The two-way misses that showed up at Augusta derailed his chances at The Players Championship (T69).
Indeed, what the 172nd-ranked player in golf brings to the Dublin, Ohio, track that has yielded him five wins, including back-to-back-to-back in his 1999-2001 heyday, is anyone’s guess. After missing his first-ever secondary cut last year at Torrey Pines, where he had won eight times, and all that has happened to him health- and game-wise since then, long gone are the days when Woods could just show up on a favorite venue on Thursday and walk away on Sunday with a trophy.
What we do know is that the last time Woods played so many events in such a compressed timeframe was when he started six times in eight weeks at the end of his five-win 2013 season. His last tour W came in that first tourney, the 2013 WGC-Bridgestone Invitational, with his next-best finish a T2 at The Barclays.

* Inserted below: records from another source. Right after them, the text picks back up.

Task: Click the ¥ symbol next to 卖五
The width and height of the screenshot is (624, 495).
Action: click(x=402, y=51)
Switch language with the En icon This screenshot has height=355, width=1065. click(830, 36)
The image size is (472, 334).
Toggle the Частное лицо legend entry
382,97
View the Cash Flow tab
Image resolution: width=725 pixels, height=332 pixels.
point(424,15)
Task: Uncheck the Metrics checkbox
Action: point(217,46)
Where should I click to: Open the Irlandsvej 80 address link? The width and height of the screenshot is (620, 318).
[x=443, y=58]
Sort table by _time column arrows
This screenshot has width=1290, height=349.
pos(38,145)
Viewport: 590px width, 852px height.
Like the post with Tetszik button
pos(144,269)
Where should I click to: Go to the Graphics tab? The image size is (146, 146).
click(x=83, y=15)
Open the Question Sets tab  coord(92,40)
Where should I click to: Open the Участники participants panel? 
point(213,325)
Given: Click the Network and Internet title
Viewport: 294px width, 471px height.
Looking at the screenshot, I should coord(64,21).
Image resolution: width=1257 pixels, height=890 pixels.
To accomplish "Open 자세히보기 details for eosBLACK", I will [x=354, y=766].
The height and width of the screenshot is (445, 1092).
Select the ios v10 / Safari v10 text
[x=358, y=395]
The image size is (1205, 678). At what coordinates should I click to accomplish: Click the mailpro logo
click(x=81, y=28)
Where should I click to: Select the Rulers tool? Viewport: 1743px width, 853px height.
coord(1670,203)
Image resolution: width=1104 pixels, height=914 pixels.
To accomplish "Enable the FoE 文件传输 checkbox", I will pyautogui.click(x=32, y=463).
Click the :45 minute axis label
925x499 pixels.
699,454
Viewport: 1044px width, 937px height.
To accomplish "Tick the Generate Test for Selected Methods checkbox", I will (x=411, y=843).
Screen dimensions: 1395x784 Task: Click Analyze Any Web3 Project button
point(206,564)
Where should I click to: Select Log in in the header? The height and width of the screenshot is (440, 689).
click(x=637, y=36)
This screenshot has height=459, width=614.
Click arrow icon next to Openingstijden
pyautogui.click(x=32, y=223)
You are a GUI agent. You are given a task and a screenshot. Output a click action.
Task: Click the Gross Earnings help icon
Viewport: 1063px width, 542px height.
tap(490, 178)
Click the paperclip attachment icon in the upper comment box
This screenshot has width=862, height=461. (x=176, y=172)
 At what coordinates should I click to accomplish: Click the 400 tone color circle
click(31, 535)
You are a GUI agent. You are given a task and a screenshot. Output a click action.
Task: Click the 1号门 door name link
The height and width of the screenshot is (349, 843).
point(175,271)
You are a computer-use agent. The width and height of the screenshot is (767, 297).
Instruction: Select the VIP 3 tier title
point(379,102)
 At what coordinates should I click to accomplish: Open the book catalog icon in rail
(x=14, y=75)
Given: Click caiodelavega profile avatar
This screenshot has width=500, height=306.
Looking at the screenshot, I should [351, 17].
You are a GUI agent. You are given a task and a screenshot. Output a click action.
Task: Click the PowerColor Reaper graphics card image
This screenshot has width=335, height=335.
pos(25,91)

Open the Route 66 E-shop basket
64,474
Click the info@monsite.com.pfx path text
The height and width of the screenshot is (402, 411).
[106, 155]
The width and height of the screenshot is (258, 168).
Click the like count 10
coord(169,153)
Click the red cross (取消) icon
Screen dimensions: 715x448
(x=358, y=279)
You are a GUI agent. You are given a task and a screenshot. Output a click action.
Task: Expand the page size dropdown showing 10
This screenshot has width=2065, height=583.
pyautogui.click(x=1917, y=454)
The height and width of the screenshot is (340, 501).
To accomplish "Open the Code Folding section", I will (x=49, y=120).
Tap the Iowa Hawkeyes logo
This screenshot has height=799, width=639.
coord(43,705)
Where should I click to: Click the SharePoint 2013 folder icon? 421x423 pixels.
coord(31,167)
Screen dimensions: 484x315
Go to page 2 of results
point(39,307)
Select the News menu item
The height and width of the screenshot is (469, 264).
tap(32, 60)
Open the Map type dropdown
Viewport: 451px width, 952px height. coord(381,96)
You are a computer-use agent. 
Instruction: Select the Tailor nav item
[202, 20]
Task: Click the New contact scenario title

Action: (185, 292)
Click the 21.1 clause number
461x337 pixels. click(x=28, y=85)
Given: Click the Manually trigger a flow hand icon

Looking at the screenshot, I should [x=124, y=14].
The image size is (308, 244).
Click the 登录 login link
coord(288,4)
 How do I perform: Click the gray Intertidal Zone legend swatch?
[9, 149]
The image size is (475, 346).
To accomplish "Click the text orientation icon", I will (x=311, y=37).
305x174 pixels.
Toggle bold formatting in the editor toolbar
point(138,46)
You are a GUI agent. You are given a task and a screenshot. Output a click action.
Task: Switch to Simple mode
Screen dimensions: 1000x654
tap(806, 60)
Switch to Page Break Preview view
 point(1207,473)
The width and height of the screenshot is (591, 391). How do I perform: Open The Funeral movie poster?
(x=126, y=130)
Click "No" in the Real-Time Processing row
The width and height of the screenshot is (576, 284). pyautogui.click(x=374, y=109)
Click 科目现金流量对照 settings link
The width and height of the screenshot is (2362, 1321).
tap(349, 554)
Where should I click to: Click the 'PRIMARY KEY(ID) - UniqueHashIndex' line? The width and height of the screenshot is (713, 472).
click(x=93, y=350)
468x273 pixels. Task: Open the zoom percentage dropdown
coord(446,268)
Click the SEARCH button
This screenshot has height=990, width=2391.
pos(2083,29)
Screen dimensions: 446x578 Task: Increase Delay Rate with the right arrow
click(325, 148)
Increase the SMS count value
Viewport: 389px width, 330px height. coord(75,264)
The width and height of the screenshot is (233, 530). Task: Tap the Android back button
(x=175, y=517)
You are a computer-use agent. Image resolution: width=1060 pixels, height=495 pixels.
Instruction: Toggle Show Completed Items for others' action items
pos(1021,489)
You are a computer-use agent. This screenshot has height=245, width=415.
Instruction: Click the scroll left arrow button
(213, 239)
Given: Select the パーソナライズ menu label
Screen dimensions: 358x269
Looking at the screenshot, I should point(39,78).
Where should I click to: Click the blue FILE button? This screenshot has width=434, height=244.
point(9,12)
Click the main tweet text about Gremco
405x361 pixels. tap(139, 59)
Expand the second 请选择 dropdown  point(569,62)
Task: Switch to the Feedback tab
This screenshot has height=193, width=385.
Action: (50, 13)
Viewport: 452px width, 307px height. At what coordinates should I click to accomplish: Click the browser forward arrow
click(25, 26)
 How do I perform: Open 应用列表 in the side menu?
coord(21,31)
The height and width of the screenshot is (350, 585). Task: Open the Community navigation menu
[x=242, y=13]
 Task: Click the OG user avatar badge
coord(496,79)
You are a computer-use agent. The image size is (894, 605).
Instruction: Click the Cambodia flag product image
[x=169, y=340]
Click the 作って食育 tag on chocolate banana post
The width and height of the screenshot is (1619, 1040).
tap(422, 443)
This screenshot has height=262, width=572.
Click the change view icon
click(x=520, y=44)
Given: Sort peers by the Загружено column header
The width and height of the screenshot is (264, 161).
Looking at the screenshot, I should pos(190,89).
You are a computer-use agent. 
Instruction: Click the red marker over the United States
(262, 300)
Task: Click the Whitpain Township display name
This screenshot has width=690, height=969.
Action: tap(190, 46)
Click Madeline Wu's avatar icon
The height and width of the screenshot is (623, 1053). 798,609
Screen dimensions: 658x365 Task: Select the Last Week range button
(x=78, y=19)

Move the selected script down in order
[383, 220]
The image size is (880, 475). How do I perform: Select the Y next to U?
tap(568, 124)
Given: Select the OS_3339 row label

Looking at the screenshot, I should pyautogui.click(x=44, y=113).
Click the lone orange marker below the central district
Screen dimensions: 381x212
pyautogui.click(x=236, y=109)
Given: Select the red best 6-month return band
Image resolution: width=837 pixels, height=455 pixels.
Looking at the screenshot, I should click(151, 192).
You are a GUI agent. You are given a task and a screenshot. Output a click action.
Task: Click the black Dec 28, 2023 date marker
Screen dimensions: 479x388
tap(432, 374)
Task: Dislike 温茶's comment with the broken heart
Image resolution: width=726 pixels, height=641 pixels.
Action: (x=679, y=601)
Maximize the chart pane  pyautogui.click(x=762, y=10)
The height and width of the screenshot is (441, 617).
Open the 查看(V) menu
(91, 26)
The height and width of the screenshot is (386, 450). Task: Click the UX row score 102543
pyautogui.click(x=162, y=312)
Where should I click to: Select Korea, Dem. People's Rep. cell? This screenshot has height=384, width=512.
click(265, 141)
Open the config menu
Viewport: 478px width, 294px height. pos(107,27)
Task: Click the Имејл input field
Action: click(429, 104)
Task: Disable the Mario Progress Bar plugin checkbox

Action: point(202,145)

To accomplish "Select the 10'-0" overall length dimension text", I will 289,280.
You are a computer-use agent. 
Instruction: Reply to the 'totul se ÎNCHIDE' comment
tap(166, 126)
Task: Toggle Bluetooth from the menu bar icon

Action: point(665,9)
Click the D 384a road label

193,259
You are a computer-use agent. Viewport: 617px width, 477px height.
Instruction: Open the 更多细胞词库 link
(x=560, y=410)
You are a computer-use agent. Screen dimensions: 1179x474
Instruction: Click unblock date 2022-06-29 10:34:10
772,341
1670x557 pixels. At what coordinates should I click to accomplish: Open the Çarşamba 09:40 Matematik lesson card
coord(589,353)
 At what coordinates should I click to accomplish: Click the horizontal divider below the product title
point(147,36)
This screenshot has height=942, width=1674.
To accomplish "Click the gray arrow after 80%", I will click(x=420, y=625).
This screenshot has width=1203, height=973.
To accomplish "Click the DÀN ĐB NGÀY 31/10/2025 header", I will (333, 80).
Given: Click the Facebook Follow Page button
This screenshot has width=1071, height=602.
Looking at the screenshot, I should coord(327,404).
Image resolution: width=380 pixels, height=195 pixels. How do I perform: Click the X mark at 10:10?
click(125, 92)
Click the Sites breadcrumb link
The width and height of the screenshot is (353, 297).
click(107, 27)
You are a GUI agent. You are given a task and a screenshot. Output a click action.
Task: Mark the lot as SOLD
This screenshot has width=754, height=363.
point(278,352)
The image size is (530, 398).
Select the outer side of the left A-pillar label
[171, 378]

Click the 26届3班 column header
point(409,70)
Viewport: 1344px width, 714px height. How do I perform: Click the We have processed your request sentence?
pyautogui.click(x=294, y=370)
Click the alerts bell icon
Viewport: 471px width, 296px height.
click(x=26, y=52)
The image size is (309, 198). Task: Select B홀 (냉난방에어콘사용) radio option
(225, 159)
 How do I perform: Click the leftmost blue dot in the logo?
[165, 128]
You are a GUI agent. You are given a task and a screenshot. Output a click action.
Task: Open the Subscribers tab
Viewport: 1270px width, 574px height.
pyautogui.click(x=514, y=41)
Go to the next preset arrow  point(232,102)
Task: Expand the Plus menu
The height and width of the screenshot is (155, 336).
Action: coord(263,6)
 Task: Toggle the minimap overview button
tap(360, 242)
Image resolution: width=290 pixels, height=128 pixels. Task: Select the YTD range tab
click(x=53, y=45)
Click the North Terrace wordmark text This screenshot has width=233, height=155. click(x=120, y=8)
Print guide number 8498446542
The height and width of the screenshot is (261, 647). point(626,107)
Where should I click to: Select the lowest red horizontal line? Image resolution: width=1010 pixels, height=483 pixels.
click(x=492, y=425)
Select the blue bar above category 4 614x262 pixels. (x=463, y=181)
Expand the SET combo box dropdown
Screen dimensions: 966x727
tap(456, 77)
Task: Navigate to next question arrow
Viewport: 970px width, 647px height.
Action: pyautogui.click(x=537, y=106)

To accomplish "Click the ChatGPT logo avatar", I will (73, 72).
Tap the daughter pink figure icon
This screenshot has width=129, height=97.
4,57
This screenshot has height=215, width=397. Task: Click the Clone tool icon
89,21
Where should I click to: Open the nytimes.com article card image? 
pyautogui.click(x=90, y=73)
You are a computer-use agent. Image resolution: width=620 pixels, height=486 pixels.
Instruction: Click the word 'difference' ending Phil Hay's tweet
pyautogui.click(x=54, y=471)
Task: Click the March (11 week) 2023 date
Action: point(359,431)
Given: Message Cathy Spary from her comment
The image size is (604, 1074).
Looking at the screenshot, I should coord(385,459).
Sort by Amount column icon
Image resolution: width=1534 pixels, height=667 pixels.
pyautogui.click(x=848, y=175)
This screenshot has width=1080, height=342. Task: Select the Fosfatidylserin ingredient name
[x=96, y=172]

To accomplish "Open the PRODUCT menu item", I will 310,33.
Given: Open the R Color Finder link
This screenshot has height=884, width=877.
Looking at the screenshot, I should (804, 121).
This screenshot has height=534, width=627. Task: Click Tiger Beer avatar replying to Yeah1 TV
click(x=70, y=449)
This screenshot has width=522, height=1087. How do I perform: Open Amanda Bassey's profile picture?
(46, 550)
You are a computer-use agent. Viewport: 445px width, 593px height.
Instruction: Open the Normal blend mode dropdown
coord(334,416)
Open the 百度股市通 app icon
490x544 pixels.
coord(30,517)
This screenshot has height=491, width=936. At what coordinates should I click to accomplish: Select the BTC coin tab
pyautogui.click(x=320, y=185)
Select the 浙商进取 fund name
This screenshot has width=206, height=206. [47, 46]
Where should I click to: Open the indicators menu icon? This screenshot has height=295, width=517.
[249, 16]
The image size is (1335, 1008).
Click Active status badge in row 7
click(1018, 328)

If ever there were a layout on which Woods were to let Rory McIlroy (the author of two straight missed cuts), Jordan Spieth (No. 1 at the Masters, MC at The Players, T2/T30 at home in Texas), Rickie Fowler (two snowmen in Round 3 this week in Northern Ireland), and the rest of the next generation know that he’s still a force to be reckoned with, it’s Muirfield Village.
It’s the place where he pulled off that chip shot on No. 16 in 2012, the last time he won the Memorial.
And with golf’s top-ranked player on hiatus for two weeks to lick his wounds and rest up before the next major, a decent showing ahead of the national championship, on a track he formerly dominated, would seem to be critical for Woods.
Here’s what’s on Tiger’s dance card following his date at Jack’s tournament:
U.S. Open (June 18-21) at Chambers Bay, a locale with which most players are unfamiliar and where Woods’ private jet landed Sunday night, no doubt for a practice round or two.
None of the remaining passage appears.